It’s so astoundingly arrogant of you to claim I’m lying. You’ve seen teachers out and about? Somehow that’s proof they don’t work?

I have three coworkers who quit this year from my department because they can’t keep the hours. I’m going to quit, too.

Here’s how you can help: don’t assume you know the life of a teacher. Why don’t you shed some of that ignorance (and arrogance) by signing up to sub. It would be a good eye-opener for you, and we could use the help.


It isn’t arrogant to say I don’t believe you, I simply don’t. As I said before I have actually worked those types of hours and know they leave no time or energy for anything else.

If you work 60 hour weeks even occasionally you are a rare exception.



This is ridiculous, even by DCUM standards. You have little knowledge of my profession. When multiple posters try to explain it to you, you STILL refuse to believe somebody’s reality doesn’t match your imagination.

You are correct: these hours leave little time for anything else. That’s why we are quitting in record numbers. These hours can’t be sustained.

And rare exception? I posted above that 3 department members quit this year alone because of these hours.

It is rather foolish to assume you know more than the expert.


You should quit if you are actually putting in anything close to what you claim.

“ During the school year, her calculations show that teachers work 39.8 hours per week while nonteachers work 41.5 hours. During the summer, teachers do work noticeably fewer hours. West reports that teachers work 21.5 hours per week during the summer. (Perhaps think of this as more like a half-time job than like “summer vacation.”)”

https://www.brookings.edu/blog/brown-center-chalkboard/2019/06/12/do-teachers-work-long-hours/

Anonymous
Anonymous wrote:
Anonymous wrote:
Anonymous wrote:
Anonymous wrote:
Anonymous wrote:
Anonymous wrote:One thing that could happen to encourage more young people to go into teaching is paying for their degree in full at a state school if they can make it through 2 years of teaching.

To the poster who doesn't believe teachers work 60 hours a week:
7 a.m. -arrive at school, prep items, copy things, respond to emails, work on data
8 a.m. -kids arrive
11:00 a.m. -eat lunch while calling a parent and responding to emails, prep items for after lunch, set up a science demo, meet with a colleague about a student, maybe use the restroom and run to the recess door to pick kids up on time, create a chart for the kid who keeps eating the trash out of the trash can
11:50 a.m.- teach
1:00 p.m. -It's supposed to be prep time, but you have meetings 2/3 days you have prep
1:50 p.m. -pick kids up
2:30 p.m. -dismiss kids, talk with parents at pick up, clean up the room, meet with the social worker about another kid, check emails, attend meetings, planning, grading, create a new center, etc, etc, etc.
4:30 p.m. -drive home, pick up kids, make dinner, go to gym, etc
7:00 p.m. -more emails, analyze student writing samples, plan both whole group and small group writing instruction (or math or reading or whatever). Begin writing a grant, or look for a cool 2 minute video to illustrate a science concept or run to target to buy supplies for a project or look for ways to engage a learner who has adhd, etc, etc.
------------------------------------
* _REQUIRED WORK_:
1. Reproduce the teacher-hours thread word for word, starting with "If you work" and going on through "than the expert.".
2. In the teacher-hours thread, the quotation begins "During the school year". List every weekly hour figure it gives, and say who each one applies to.
------------------------------------
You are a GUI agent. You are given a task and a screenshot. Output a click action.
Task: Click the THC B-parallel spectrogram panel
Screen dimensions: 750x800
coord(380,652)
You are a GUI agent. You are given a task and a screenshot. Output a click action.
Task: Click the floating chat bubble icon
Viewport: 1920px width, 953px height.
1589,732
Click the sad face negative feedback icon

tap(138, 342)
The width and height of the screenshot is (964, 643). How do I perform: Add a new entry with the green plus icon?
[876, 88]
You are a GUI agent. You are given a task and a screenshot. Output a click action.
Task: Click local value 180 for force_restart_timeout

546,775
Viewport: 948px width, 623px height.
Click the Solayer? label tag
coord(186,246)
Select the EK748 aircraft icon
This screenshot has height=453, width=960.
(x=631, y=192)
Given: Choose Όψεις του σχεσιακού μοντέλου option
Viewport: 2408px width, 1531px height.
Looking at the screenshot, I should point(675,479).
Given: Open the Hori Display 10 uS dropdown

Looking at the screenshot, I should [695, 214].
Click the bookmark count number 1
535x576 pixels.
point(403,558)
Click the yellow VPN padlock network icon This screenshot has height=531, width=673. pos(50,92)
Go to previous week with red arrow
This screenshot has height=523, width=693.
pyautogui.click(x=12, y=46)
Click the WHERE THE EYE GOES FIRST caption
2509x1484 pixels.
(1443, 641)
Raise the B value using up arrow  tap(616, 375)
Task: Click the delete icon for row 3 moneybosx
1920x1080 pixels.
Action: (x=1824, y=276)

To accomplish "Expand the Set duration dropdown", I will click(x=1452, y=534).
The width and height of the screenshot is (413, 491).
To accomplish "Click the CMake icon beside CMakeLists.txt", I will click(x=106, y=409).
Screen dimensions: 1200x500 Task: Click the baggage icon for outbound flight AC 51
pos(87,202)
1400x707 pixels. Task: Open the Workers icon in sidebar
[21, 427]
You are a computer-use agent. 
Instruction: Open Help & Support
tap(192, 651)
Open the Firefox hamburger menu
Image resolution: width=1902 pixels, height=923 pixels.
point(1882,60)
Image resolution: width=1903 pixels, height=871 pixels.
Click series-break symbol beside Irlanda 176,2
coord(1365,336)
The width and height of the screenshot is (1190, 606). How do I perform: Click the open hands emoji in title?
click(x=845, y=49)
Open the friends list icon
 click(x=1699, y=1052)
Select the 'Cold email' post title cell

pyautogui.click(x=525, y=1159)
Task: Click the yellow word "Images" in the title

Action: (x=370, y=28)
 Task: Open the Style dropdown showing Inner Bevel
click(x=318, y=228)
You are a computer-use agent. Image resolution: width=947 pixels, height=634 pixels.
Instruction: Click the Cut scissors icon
------------------------------------
* _ANSWERS BY TASK_:
1.
If you work 60 hour weeks even occasionally you are a rare exception.



This is ridiculous, even by DCUM standards. You have little knowledge of my profession. When multiple posters try to explain it to you, you STILL refuse to believe somebody’s reality doesn’t match your imagination.

You are correct: these hours leave little time for anything else. That’s why we are quitting in record numbers. These hours can’t be sustained.

And rare exception? I posted above that 3 department members quit this year alone because of these hours.

It is rather foolish to assume you know more than the expert.

2.
- 39.8 hours per week: teachers during the school year
- 41.5 hours per week: nonteachers during the school year
- 21.5 hours per week: teachers during the summer